▶ _PROBLEM_
Please copy, exactly as they appear below, the lines from the one containing "This screenshot has height=464, width=825." through the one containing "You are a computer-use agent. The image".

[Items listed in a dataset]
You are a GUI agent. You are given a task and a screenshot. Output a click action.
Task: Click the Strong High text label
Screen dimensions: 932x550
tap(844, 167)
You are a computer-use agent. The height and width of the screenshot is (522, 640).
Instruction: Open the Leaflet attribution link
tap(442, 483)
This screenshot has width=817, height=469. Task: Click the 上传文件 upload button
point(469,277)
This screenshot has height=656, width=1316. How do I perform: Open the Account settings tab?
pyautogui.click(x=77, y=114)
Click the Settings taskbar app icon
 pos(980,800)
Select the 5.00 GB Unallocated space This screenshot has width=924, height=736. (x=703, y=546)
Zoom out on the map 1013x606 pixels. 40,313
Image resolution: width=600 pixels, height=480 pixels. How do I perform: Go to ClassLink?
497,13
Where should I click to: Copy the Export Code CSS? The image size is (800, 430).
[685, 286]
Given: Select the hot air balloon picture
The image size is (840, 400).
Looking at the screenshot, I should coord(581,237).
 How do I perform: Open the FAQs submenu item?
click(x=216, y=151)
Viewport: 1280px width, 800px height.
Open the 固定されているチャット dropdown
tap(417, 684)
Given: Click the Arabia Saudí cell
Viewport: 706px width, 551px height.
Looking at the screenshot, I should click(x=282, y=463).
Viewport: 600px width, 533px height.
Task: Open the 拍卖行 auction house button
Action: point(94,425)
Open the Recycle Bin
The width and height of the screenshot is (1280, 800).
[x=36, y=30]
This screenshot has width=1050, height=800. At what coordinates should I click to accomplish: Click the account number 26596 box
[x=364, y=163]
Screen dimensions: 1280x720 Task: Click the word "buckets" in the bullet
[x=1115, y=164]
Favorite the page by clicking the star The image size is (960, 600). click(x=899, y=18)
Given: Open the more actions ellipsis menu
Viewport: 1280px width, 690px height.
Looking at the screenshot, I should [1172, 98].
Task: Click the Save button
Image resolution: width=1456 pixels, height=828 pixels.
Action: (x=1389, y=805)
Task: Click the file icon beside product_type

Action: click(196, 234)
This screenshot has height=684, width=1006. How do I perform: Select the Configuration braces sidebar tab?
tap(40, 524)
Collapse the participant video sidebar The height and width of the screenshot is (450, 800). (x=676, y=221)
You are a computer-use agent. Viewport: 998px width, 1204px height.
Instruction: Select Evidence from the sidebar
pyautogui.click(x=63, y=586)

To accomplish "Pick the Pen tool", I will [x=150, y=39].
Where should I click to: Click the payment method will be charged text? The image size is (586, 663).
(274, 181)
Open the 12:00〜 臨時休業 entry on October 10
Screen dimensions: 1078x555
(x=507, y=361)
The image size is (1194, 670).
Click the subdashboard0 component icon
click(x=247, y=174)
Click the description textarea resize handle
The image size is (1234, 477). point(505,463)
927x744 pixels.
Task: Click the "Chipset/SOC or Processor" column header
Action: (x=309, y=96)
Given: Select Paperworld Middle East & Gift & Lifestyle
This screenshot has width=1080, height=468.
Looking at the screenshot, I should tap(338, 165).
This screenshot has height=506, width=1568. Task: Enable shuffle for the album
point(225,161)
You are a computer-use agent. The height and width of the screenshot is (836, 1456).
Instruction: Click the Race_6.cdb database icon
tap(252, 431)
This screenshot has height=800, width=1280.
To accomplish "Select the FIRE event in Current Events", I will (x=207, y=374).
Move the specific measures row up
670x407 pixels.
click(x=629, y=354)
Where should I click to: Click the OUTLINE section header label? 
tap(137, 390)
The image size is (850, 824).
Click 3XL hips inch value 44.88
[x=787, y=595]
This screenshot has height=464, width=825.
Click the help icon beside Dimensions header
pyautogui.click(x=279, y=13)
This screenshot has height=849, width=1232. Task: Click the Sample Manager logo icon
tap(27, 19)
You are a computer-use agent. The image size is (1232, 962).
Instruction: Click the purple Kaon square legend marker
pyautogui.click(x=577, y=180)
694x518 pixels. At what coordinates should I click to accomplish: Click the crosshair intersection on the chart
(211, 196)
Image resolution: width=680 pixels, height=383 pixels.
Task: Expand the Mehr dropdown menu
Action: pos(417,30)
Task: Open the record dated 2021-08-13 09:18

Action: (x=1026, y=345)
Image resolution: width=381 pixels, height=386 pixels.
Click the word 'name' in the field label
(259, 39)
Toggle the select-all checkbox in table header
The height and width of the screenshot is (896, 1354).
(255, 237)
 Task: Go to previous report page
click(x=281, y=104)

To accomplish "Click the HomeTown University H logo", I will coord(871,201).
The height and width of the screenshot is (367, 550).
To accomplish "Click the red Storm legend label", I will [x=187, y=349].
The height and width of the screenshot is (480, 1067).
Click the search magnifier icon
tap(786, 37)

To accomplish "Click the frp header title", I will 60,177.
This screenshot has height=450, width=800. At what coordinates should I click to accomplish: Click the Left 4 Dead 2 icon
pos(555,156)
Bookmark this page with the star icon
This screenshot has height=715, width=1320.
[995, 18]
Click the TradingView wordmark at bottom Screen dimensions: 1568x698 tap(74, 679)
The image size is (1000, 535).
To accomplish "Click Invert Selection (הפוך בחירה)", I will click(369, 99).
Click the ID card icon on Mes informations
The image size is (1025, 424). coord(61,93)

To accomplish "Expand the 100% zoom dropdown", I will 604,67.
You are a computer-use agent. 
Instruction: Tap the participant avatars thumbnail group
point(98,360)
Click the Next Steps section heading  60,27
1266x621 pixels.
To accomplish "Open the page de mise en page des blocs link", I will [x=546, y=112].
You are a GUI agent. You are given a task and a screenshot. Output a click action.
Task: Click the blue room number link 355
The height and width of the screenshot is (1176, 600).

▶ _FINISHED TASK_
This screenshot has height=464, width=825.
Click the help icon beside Dimensions header
pyautogui.click(x=279, y=13)
This screenshot has height=849, width=1232. Task: Click the Sample Manager logo icon
tap(27, 19)
You are a computer-use agent. The image size is (1232, 962).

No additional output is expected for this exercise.